Hoy nuevas noticias en el diario El Día sobre la Rosaleda y la Biblioteca del Estado. Parece que el ministro de Cultura en funciones continúa con su idea de colocar una loza de hormigón en la zona verde de los Jardines de la Agricultura.

El ministro Cesar Antonio de Molina no ha respondido al escrito con cerca de mil firmas que le enviamos el 12 de diciembre del 2007. Le pedíamos una entrevista Los Verdes en nombre de muchos ciudadanos que veían una barbaridad la destrucción de la Rosaleda.

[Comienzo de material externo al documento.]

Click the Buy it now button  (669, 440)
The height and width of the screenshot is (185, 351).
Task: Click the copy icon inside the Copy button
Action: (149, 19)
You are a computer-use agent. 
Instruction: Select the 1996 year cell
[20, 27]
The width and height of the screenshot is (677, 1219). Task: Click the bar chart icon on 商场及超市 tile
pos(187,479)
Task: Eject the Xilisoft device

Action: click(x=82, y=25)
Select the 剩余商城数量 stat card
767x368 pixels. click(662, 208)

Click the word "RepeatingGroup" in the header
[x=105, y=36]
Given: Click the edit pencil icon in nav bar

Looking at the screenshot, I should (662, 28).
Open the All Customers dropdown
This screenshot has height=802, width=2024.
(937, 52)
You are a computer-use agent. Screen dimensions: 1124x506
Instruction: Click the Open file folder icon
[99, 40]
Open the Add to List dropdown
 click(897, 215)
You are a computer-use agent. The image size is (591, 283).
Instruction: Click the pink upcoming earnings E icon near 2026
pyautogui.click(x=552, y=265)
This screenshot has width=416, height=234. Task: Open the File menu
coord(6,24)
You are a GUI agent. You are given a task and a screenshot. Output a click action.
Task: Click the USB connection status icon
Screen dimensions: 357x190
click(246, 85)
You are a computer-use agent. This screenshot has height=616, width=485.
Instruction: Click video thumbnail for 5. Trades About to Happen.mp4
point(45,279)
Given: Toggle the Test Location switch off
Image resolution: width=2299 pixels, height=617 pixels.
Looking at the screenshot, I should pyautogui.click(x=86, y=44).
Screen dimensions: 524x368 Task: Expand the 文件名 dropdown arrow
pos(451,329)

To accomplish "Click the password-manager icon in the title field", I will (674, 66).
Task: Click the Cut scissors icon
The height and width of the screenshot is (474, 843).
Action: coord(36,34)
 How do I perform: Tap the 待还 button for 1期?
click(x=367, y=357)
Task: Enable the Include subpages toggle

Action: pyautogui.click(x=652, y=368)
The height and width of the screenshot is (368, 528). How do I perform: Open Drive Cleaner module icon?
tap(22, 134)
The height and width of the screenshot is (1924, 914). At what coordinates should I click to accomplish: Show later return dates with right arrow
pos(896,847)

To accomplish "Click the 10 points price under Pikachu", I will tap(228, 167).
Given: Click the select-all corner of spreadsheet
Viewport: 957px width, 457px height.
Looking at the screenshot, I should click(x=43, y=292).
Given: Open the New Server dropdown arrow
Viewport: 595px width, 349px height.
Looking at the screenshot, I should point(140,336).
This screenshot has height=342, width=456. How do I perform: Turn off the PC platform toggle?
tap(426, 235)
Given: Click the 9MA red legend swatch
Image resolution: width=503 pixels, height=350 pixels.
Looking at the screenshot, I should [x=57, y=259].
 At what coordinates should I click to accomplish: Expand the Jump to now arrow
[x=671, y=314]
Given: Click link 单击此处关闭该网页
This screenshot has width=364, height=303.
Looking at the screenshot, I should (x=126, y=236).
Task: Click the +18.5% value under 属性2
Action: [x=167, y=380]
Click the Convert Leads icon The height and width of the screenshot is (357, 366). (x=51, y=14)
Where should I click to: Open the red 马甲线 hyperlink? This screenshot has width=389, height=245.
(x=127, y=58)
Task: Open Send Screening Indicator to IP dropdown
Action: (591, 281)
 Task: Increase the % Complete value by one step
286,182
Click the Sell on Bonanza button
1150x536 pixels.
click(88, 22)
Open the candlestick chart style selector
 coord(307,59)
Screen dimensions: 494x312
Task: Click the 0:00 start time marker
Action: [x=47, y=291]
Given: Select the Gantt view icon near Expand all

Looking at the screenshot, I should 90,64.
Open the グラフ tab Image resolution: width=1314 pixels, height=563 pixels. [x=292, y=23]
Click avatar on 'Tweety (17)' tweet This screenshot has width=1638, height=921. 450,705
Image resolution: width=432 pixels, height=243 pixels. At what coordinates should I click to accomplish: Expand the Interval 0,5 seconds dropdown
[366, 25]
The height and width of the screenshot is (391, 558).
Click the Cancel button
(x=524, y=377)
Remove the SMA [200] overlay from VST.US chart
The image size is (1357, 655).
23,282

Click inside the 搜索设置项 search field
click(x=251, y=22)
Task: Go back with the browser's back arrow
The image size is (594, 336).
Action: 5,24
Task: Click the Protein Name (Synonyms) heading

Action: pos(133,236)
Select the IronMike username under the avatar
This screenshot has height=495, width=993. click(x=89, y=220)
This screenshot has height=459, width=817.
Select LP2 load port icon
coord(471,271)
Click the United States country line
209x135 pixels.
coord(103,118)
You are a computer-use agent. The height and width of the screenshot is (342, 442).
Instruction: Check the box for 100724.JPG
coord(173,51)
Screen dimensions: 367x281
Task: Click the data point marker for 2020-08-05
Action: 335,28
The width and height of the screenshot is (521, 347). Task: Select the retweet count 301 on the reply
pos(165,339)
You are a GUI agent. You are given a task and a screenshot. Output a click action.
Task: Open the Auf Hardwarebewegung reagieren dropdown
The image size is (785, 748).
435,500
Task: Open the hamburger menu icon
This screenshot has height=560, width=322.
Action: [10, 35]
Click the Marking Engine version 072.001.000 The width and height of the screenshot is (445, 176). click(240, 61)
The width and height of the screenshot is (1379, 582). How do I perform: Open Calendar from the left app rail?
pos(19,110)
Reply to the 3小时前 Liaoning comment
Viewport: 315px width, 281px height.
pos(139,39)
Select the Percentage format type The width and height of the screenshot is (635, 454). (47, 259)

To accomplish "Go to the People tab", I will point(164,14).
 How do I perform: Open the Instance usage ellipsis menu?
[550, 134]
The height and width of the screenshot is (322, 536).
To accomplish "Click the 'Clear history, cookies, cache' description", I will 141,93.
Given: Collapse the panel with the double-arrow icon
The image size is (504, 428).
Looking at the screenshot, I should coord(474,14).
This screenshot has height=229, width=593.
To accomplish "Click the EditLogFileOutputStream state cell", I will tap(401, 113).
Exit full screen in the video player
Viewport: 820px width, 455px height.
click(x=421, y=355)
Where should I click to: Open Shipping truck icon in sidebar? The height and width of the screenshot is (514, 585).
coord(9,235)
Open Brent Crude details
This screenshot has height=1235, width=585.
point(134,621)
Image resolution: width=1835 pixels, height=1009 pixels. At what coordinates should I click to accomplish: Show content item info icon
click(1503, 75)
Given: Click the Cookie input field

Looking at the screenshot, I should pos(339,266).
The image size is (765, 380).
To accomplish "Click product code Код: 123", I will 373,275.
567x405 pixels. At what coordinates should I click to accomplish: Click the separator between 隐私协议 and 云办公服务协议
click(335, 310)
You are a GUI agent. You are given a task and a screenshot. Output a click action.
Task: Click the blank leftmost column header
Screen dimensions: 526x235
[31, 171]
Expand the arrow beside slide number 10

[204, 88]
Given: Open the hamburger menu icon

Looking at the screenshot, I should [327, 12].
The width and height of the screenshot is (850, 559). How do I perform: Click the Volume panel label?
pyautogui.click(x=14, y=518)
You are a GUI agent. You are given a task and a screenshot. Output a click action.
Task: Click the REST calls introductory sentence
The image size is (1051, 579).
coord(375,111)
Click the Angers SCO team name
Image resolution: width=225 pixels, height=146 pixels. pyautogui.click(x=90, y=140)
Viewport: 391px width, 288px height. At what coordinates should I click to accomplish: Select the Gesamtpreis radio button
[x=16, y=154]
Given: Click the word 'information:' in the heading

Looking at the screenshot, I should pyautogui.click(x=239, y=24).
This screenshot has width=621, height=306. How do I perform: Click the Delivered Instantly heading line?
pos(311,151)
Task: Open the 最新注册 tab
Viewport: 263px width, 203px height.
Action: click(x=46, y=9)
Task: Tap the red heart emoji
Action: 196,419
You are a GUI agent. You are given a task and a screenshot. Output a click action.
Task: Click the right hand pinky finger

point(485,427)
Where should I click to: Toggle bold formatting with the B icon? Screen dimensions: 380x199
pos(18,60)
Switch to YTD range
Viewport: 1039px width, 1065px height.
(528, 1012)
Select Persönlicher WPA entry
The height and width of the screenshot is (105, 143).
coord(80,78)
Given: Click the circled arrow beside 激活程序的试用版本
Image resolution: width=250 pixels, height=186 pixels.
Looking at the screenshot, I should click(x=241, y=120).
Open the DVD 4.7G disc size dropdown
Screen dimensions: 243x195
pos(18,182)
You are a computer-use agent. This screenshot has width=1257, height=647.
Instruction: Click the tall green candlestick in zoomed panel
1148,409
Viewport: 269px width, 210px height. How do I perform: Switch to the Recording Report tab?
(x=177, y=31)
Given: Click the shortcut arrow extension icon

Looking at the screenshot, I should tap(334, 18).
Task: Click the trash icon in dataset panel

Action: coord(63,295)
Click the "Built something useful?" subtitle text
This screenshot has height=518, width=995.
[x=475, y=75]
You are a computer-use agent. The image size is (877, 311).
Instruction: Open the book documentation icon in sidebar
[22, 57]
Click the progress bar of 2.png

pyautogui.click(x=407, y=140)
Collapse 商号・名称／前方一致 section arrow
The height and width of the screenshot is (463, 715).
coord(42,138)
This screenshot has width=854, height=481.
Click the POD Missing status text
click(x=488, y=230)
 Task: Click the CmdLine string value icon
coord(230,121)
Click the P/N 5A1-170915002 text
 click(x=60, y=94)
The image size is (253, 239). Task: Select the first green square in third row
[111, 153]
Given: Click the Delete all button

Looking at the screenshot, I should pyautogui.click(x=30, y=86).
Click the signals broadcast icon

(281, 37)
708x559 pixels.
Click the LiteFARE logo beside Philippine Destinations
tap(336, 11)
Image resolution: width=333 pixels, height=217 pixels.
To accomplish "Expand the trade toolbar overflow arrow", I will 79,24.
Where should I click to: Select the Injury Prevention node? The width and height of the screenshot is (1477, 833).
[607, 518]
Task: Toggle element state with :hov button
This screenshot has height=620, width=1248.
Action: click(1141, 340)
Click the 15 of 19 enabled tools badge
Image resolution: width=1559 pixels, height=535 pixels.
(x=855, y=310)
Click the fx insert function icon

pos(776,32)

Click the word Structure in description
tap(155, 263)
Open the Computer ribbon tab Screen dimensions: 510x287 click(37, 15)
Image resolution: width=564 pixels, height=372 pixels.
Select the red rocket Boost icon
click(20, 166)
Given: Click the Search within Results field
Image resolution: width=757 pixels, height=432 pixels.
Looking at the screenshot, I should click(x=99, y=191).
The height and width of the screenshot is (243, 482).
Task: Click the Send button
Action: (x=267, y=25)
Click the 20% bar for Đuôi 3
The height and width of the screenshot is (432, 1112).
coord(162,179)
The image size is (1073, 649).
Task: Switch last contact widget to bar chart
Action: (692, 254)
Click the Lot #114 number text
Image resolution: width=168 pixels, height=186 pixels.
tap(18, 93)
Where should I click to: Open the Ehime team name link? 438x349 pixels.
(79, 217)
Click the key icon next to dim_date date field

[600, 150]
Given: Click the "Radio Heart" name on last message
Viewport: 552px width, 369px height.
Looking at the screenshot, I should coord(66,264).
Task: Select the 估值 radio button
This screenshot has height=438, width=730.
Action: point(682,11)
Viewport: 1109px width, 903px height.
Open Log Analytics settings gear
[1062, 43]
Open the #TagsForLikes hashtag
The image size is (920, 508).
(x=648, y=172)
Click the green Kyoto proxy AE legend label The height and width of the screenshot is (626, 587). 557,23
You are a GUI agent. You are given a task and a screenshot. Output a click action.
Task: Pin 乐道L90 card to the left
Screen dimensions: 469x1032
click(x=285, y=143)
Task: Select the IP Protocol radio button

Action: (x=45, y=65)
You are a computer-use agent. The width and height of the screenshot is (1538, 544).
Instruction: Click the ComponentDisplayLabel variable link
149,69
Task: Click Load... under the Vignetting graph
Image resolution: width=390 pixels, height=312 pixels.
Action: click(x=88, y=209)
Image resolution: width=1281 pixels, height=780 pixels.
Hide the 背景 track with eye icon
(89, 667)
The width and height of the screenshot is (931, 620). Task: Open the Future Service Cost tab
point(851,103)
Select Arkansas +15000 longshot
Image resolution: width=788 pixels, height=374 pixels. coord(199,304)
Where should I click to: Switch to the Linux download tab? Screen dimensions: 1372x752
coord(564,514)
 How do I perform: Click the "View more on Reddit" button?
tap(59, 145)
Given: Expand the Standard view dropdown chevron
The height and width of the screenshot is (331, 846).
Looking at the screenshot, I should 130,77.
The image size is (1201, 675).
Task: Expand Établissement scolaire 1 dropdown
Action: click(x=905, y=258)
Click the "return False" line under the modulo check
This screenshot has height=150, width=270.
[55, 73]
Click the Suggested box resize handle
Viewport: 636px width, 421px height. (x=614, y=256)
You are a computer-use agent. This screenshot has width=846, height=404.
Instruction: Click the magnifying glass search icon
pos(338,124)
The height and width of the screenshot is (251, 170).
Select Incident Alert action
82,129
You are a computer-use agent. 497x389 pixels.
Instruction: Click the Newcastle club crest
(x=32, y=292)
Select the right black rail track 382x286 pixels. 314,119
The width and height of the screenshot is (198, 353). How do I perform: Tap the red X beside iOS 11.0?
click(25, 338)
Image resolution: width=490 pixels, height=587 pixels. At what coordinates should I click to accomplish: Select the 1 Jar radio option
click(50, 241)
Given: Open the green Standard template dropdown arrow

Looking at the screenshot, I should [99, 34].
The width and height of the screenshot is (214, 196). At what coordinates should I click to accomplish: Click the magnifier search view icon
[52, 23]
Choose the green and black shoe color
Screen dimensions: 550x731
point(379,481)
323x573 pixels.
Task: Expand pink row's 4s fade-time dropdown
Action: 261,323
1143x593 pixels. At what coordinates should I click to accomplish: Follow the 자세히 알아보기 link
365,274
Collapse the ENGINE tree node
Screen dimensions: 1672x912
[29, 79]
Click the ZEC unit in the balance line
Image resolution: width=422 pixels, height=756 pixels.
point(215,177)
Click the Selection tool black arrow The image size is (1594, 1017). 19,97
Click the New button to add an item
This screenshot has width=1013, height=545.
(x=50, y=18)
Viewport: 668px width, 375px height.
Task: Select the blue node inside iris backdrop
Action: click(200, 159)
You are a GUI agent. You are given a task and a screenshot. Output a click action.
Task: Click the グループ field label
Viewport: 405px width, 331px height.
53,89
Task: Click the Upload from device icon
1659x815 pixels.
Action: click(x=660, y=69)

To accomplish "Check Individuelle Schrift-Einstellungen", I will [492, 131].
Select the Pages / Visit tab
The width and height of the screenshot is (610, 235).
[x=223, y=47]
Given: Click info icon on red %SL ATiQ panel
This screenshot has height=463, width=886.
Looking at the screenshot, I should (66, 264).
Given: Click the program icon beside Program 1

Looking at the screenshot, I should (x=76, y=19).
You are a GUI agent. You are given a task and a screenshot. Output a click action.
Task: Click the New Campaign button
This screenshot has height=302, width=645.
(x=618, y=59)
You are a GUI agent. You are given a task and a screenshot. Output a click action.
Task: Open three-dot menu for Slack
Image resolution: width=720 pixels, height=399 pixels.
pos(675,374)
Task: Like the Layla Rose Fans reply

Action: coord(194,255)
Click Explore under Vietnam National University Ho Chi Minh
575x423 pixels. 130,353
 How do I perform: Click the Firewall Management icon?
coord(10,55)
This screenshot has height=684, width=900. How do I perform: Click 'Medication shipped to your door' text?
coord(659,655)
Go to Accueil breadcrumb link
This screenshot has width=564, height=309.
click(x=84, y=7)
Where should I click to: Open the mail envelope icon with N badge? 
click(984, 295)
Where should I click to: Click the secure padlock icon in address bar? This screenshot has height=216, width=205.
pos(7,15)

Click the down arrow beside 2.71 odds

Le proponíamos buscar un solar alternativo como podía ser la zona militar existente en la Trinidad.

El Ministro-poeta guarda silencio y ahora se ofrece la arquitecta Angela García Paredes a reformar el proyecto inicial reduciendo la superficie ocupada en apenas un 8%, es decir pasar de 7.500 metros cuadrados a 7.000. La reducción parece una miseria.

Mientras cada día que paso por los jardines de la Agricultura ya no veo jardineros que arreglen las rosas parece que el Ayuntamiento está apostando por la degradación de la Rosaleda.

Como dice el amigo Calleja: Libros que aplastan rosas.

Como dijo en la revista Triunfo Carlos Castilla del Pino hace mucho tiempo: “Apresúrese a ver Córdoba”.

La tarde se encoge en la Rosaleda como una niña asustada.